*Exercise:* Using the records below, give again exactly the lines from the line that contains "Viewport: 1316px width, 909px" through the line that contains "You are a computer-use agent. Image", both ends included, and only those.

(Entries provided begins)

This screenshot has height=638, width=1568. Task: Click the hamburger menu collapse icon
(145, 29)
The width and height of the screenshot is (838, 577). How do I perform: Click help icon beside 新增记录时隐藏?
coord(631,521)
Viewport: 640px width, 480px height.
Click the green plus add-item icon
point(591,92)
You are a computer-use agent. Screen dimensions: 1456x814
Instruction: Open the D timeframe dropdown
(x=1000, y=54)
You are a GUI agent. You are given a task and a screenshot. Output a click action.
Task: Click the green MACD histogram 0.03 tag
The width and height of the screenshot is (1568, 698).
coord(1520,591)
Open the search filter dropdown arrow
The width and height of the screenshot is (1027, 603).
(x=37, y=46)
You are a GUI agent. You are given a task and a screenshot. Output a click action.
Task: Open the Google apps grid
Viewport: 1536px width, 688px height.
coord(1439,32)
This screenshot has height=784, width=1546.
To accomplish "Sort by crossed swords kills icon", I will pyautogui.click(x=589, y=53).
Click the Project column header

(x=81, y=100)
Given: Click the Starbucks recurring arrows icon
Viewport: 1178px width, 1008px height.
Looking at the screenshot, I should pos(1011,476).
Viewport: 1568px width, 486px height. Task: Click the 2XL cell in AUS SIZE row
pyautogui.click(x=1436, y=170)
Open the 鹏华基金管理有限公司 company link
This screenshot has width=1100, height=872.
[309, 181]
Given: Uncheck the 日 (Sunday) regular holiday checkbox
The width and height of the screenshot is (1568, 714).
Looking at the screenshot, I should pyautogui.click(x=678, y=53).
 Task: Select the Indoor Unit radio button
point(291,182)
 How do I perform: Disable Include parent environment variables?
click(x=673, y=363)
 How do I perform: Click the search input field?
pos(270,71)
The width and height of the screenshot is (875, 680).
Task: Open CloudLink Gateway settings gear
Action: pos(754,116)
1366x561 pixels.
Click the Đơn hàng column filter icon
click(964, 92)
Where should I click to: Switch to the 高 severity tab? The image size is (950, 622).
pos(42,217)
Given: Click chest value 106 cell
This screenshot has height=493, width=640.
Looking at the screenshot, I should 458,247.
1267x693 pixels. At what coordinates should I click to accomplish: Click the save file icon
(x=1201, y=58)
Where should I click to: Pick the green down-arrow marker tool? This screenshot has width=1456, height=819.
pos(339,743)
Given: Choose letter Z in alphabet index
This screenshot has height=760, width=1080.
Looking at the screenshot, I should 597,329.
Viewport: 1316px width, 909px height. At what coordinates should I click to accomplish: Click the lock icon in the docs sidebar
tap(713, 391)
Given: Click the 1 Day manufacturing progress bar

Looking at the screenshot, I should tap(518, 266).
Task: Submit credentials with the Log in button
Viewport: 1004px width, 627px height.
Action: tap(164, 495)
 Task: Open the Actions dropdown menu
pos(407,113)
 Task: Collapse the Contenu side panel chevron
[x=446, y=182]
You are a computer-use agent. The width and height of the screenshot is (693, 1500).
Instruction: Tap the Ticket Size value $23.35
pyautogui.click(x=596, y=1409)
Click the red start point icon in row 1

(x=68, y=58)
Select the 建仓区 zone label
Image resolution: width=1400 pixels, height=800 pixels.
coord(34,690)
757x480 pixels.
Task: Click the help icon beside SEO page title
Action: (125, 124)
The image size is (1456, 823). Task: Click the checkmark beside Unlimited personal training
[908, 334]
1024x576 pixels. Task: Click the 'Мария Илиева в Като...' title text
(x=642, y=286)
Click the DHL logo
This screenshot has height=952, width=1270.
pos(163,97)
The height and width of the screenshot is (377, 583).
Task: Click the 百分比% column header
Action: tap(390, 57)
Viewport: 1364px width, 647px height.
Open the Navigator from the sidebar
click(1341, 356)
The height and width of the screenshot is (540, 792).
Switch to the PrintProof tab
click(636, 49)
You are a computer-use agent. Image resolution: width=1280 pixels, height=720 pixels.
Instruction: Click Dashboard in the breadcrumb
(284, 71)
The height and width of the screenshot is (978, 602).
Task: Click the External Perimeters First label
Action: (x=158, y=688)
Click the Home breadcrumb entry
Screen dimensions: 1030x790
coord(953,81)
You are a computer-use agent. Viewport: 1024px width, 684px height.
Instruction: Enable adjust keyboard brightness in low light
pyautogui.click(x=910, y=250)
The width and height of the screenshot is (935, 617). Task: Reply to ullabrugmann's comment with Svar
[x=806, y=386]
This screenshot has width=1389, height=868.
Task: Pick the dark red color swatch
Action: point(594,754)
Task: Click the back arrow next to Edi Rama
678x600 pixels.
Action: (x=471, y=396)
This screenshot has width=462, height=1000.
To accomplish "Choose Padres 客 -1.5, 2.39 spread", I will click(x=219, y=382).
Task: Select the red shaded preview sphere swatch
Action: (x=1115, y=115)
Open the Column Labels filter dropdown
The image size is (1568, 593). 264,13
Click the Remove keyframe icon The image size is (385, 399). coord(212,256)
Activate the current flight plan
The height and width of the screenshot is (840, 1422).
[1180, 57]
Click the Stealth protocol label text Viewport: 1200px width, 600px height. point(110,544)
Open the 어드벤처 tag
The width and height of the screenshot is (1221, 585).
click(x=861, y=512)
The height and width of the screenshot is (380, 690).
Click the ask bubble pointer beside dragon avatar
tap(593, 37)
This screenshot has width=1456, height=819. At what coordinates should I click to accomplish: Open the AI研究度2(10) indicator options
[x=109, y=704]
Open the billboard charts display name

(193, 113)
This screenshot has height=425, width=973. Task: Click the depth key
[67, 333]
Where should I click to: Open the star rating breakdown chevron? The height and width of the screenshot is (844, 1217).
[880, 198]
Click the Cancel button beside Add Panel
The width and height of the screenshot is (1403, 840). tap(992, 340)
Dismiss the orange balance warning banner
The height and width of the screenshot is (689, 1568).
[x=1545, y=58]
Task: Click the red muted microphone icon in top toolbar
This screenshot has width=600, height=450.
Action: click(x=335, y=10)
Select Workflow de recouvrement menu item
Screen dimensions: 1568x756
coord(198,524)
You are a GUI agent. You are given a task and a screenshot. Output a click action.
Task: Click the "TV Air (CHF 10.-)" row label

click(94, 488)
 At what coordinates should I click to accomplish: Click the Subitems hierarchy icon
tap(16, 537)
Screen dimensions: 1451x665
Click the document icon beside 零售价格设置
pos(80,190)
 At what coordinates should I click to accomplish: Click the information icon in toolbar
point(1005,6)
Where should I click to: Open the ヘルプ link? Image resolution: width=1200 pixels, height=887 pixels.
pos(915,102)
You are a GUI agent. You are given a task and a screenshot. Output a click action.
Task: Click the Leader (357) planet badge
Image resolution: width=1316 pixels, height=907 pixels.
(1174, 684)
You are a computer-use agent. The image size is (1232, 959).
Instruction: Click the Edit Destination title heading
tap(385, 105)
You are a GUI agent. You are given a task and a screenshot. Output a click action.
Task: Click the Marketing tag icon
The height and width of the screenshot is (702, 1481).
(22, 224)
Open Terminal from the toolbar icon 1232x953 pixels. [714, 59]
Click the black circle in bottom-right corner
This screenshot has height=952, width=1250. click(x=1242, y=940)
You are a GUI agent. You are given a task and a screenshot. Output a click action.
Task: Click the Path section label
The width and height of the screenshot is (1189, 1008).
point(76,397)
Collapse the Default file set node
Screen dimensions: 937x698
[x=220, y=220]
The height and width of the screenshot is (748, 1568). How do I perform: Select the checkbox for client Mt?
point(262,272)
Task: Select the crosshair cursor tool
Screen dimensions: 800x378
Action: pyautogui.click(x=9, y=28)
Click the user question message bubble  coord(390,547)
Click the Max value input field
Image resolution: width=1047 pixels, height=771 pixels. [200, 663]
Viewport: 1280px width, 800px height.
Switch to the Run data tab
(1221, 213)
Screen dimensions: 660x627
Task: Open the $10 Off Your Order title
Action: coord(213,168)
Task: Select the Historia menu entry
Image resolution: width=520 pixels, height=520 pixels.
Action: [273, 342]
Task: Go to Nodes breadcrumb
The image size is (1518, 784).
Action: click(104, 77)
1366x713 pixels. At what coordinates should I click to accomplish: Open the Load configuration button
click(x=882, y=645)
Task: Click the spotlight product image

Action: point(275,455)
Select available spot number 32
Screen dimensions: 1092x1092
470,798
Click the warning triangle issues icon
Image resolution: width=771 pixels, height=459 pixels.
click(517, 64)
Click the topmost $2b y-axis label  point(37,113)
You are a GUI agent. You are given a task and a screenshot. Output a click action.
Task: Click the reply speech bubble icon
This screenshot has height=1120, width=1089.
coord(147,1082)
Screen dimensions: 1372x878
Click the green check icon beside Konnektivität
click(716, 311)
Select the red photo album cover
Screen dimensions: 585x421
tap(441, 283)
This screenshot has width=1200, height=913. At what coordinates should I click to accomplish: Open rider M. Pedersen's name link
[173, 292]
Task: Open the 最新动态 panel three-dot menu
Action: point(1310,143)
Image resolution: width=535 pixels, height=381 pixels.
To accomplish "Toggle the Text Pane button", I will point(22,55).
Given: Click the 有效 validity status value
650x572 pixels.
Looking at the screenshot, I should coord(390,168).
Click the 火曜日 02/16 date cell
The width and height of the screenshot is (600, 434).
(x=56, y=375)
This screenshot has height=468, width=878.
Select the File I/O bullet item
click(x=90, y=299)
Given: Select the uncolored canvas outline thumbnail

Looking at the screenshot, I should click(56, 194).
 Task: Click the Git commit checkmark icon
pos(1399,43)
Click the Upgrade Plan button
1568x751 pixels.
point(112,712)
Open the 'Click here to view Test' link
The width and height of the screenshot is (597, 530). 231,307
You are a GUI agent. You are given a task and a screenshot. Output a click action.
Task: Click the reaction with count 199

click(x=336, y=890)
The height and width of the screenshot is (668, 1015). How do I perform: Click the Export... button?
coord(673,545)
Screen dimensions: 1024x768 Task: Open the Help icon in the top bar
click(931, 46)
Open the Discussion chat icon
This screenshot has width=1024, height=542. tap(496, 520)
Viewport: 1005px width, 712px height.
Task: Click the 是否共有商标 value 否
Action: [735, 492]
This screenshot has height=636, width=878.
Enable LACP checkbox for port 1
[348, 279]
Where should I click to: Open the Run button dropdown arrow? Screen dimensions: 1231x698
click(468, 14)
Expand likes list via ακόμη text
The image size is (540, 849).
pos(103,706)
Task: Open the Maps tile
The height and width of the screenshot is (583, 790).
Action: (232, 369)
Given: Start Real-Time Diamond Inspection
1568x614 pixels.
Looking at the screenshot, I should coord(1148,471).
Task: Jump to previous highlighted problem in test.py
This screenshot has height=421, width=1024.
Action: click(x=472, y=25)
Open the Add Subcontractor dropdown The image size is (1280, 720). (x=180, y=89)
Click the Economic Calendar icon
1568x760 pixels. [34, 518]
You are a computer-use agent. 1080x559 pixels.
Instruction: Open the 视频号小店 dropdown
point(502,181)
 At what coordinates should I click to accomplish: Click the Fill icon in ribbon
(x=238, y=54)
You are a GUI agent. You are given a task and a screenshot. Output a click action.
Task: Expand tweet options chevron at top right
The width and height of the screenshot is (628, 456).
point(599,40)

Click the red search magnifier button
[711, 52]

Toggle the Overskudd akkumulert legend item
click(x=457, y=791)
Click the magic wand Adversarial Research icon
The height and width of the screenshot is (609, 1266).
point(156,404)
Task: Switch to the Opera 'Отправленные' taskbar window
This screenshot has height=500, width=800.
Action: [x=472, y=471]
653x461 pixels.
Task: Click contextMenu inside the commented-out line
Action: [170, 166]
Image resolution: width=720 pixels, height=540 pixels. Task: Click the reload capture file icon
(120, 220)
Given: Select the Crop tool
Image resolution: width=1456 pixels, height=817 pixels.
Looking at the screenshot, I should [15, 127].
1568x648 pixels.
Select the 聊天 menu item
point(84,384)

(Entries provided ends)

*Response area:*
Viewport: 1316px width, 909px height. At what coordinates should I click to accomplish: Click the lock icon in the docs sidebar
tap(713, 391)
Given: Click the 1 Day manufacturing progress bar

Looking at the screenshot, I should tap(518, 266).
Task: Submit credentials with the Log in button
Viewport: 1004px width, 627px height.
Action: tap(164, 495)
 Task: Open the Actions dropdown menu
pos(407,113)
 Task: Collapse the Contenu side panel chevron
[x=446, y=182]
You are a computer-use agent. The width and height of the screenshot is (693, 1500).
Instruction: Tap the Ticket Size value $23.35
pyautogui.click(x=596, y=1409)
Click the red start point icon in row 1

(x=68, y=58)
Select the 建仓区 zone label
Image resolution: width=1400 pixels, height=800 pixels.
coord(34,690)
757x480 pixels.
Task: Click the help icon beside SEO page title
Action: (125, 124)
The image size is (1456, 823). Task: Click the checkmark beside Unlimited personal training
[908, 334]
1024x576 pixels. Task: Click the 'Мария Илиева в Като...' title text
(x=642, y=286)
Click the DHL logo
This screenshot has height=952, width=1270.
pos(163,97)
The height and width of the screenshot is (377, 583).
Task: Click the 百分比% column header
Action: tap(390, 57)
Viewport: 1364px width, 647px height.
Open the Navigator from the sidebar
click(1341, 356)
The height and width of the screenshot is (540, 792).
Switch to the PrintProof tab
click(636, 49)
You are a computer-use agent. Image resolution: width=1280 pixels, height=720 pixels.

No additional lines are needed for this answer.